Top of Task data

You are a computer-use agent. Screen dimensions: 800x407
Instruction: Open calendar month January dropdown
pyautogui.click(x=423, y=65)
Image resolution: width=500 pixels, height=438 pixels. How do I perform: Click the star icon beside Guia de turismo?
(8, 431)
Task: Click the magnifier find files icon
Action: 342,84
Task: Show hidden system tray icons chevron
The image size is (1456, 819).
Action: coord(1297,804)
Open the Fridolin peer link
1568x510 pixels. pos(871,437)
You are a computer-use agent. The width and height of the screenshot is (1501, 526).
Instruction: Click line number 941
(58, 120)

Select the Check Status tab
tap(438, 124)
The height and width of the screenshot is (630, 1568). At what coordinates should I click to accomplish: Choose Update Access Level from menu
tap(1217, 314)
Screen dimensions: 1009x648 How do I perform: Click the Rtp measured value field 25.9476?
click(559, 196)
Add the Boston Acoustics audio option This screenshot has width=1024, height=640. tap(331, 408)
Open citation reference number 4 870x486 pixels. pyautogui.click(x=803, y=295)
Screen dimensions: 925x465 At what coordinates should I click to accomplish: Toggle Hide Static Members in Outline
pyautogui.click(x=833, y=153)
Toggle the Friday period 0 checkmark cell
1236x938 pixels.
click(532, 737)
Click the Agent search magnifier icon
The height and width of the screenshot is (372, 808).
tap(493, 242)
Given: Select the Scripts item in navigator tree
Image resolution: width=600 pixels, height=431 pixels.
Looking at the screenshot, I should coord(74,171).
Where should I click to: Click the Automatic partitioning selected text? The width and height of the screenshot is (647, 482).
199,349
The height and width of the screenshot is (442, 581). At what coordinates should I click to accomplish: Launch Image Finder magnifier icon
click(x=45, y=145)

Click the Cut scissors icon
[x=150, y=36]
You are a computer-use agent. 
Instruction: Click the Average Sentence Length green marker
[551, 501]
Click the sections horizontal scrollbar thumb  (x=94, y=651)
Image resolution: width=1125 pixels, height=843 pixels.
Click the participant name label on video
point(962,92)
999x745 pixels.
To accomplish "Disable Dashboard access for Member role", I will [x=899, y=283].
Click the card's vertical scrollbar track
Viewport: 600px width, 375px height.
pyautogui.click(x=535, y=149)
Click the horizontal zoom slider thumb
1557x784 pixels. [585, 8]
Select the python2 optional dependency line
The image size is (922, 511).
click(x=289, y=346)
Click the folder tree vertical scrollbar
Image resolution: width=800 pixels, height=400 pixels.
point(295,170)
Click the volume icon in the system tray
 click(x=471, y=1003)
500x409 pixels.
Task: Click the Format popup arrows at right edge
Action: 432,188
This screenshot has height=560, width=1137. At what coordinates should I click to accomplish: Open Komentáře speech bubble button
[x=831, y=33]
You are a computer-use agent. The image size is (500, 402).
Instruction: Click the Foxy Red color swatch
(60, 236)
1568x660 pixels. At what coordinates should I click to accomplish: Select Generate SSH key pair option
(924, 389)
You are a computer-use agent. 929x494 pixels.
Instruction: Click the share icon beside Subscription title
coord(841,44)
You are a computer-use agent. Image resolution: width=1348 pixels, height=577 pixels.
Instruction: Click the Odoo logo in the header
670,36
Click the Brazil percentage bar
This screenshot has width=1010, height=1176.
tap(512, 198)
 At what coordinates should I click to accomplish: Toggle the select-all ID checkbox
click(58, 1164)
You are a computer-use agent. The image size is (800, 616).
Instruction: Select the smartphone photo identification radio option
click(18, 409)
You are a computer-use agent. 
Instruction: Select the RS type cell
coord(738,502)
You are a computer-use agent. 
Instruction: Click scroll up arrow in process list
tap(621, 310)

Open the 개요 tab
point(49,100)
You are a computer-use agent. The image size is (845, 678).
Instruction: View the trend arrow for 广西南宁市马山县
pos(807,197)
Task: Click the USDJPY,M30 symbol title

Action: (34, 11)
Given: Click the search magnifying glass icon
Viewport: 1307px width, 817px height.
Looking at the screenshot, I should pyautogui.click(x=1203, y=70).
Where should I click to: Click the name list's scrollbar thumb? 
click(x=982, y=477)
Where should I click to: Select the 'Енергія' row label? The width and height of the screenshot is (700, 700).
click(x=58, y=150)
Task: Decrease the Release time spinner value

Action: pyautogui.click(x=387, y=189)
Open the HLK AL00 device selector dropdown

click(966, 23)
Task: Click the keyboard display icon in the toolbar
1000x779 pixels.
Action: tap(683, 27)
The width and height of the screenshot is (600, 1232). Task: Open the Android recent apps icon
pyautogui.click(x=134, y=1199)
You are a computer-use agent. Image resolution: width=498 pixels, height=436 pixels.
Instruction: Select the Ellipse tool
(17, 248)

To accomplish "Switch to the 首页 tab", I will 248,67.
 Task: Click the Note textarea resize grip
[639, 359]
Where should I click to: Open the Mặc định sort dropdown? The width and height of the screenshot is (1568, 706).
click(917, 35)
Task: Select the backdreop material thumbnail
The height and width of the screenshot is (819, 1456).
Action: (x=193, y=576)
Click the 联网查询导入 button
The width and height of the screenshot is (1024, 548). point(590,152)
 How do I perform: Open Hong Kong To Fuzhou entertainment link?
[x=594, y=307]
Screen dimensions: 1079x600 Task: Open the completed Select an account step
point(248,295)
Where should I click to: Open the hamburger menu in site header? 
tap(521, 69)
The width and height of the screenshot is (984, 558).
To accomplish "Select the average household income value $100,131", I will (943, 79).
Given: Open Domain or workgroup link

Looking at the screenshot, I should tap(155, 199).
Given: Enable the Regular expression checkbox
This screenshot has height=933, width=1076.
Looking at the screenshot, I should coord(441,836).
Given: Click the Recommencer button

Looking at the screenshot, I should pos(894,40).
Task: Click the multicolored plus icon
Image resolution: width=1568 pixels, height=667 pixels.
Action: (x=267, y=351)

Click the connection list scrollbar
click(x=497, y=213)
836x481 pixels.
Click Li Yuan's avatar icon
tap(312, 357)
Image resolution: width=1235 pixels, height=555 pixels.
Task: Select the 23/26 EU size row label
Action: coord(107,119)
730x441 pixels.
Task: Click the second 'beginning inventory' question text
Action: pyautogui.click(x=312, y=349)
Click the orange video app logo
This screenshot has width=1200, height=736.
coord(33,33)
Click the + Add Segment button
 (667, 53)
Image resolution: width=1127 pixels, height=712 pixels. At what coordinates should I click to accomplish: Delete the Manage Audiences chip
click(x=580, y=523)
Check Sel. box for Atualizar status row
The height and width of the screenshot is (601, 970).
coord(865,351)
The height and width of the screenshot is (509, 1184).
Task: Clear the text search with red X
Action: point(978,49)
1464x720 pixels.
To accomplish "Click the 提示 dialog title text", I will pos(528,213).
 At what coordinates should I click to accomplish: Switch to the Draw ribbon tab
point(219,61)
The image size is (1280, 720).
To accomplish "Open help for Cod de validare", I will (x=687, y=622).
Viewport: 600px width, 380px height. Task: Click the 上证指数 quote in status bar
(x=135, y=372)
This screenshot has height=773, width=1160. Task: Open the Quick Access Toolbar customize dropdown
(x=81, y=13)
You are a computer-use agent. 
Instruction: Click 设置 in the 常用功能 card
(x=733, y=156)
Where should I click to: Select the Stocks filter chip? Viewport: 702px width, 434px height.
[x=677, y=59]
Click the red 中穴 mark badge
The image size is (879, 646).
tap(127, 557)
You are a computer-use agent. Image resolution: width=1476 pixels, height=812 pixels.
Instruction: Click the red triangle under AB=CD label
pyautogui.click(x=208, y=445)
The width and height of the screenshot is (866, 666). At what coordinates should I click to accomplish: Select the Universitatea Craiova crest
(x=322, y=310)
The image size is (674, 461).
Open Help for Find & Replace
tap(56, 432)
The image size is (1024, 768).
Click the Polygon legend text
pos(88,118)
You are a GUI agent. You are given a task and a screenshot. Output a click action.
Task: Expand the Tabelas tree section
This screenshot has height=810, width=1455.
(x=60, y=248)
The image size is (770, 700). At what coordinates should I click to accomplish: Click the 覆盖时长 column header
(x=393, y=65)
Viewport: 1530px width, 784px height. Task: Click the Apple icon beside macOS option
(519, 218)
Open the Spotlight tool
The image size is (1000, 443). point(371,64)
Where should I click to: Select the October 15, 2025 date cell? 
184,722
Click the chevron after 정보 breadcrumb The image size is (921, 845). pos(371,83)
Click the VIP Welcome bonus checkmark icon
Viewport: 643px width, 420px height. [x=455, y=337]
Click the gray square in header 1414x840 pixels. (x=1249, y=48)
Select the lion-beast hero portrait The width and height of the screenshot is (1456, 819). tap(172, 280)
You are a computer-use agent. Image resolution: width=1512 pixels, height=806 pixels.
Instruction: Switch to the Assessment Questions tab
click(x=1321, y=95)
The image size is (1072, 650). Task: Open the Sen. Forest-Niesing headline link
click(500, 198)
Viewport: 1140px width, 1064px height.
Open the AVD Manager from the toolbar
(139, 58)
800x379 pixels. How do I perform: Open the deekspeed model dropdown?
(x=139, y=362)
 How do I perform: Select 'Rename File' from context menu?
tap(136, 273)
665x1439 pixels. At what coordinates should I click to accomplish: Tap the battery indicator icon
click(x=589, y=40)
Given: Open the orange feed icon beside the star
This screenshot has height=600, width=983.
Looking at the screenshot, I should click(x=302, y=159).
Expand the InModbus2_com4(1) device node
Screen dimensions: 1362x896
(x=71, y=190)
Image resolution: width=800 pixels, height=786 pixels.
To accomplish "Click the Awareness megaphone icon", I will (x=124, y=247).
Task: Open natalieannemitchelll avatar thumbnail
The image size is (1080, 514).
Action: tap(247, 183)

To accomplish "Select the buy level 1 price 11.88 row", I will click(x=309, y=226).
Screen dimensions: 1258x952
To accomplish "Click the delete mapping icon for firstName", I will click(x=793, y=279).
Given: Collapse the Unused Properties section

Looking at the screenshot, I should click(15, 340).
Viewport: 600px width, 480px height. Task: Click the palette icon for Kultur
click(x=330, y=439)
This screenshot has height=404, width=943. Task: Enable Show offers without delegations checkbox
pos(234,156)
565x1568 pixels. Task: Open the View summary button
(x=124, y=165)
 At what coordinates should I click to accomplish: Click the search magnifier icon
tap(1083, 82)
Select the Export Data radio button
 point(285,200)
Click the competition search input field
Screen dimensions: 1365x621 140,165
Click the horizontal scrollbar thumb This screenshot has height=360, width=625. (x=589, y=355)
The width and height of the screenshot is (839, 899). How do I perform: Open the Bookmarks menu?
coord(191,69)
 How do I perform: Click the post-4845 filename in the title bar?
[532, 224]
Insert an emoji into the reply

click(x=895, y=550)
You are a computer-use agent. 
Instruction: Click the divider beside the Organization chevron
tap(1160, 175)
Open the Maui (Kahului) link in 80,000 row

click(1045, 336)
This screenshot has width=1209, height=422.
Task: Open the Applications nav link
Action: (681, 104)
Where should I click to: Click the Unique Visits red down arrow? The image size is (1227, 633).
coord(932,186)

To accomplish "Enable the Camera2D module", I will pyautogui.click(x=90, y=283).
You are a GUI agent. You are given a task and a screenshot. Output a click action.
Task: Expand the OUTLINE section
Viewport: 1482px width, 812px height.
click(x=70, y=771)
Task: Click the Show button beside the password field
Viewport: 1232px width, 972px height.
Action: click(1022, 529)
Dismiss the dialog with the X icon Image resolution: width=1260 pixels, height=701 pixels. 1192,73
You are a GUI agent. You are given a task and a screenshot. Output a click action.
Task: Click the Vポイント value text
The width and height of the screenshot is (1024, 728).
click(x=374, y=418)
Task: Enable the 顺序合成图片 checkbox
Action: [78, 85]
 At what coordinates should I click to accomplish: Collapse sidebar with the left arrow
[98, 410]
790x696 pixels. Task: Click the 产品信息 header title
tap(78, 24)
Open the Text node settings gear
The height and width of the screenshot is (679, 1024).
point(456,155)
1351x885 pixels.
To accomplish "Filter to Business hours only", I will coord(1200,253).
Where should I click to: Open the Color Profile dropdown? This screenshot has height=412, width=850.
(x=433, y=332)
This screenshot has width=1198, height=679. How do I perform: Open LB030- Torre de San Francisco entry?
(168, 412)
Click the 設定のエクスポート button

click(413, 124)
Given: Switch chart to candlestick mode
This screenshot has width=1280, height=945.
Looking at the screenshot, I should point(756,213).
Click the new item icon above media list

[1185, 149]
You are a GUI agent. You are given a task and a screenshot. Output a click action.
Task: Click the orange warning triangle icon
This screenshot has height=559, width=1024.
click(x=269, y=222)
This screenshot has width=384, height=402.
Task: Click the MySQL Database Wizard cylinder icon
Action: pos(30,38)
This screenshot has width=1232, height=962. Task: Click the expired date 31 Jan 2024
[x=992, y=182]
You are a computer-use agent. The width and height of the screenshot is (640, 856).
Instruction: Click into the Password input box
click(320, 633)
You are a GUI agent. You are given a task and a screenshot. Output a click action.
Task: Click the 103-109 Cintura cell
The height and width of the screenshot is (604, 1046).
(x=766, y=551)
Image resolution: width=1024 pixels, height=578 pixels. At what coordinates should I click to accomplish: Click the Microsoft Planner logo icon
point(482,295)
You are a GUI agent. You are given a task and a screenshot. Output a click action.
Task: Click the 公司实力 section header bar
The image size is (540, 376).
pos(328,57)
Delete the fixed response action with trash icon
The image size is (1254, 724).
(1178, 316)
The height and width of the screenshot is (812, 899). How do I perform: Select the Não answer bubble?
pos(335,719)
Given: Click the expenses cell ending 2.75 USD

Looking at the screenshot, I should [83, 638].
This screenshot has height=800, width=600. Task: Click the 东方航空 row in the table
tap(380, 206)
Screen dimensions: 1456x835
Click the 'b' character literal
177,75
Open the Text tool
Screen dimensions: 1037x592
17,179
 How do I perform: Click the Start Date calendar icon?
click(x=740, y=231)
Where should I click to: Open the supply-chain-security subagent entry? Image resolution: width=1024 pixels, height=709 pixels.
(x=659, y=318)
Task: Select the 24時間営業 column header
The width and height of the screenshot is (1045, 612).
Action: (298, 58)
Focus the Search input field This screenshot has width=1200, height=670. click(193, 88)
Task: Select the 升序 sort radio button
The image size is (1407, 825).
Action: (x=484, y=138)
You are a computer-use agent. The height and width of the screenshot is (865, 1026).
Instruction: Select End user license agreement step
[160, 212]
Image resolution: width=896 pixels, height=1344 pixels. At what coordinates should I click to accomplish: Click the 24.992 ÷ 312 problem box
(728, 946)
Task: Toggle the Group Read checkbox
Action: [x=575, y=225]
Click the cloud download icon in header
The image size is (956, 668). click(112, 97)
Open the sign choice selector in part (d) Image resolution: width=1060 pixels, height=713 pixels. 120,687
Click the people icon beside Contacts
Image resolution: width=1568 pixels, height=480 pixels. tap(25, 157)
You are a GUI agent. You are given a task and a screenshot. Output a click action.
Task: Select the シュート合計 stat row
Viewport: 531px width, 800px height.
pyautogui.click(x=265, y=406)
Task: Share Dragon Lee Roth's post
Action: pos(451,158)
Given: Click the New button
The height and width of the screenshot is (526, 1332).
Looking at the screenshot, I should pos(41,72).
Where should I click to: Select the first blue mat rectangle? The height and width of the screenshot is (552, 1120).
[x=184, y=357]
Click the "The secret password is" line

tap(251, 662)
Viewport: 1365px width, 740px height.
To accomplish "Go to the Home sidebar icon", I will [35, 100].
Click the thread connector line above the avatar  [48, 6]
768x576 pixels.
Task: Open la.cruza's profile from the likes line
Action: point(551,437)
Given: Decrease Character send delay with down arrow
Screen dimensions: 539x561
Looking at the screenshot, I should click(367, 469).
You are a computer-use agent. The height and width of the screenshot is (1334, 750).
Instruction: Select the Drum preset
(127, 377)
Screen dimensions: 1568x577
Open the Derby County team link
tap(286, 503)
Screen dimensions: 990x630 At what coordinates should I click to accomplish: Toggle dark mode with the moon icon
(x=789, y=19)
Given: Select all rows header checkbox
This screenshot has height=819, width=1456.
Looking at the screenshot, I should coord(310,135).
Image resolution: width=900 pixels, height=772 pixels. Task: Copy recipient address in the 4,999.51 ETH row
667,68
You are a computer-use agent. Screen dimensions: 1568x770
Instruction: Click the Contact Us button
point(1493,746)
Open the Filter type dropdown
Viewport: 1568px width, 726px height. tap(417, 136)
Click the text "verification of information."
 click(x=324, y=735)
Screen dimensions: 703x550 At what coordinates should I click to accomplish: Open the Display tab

Bottom of Task data

### Your assignment
From the entries above, print the lines beginning at the one with "Task: Select the 升序 sort radio button" and stopping after the one with "Given: Select all rows header checkbox", exactly as written and with nothing else.

### Solution for this problem
Task: Select the 升序 sort radio button
The image size is (1407, 825).
Action: (x=484, y=138)
You are a computer-use agent. The height and width of the screenshot is (865, 1026).
Instruction: Select End user license agreement step
[160, 212]
Image resolution: width=896 pixels, height=1344 pixels. At what coordinates should I click to accomplish: Click the 24.992 ÷ 312 problem box
(728, 946)
Task: Toggle the Group Read checkbox
Action: [x=575, y=225]
Click the cloud download icon in header
The image size is (956, 668). click(112, 97)
Open the sign choice selector in part (d) Image resolution: width=1060 pixels, height=713 pixels. 120,687
Click the people icon beside Contacts
Image resolution: width=1568 pixels, height=480 pixels. tap(25, 157)
You are a GUI agent. You are given a task and a screenshot. Output a click action.
Task: Select the シュート合計 stat row
Viewport: 531px width, 800px height.
pyautogui.click(x=265, y=406)
Task: Share Dragon Lee Roth's post
Action: pos(451,158)
Given: Click the New button
The height and width of the screenshot is (526, 1332).
Looking at the screenshot, I should pos(41,72).
Where should I click to: Select the first blue mat rectangle? The height and width of the screenshot is (552, 1120).
[x=184, y=357]
Click the "The secret password is" line

tap(251, 662)
Viewport: 1365px width, 740px height.
To accomplish "Go to the Home sidebar icon", I will [35, 100].
Click the thread connector line above the avatar  [48, 6]
768x576 pixels.
Task: Open la.cruza's profile from the likes line
Action: point(551,437)
Given: Decrease Character send delay with down arrow
Screen dimensions: 539x561
Looking at the screenshot, I should click(367, 469).
You are a computer-use agent. The height and width of the screenshot is (1334, 750).
Instruction: Select the Drum preset
(127, 377)
Screen dimensions: 1568x577
Open the Derby County team link
tap(286, 503)
Screen dimensions: 990x630 At what coordinates should I click to accomplish: Toggle dark mode with the moon icon
(x=789, y=19)
Given: Select all rows header checkbox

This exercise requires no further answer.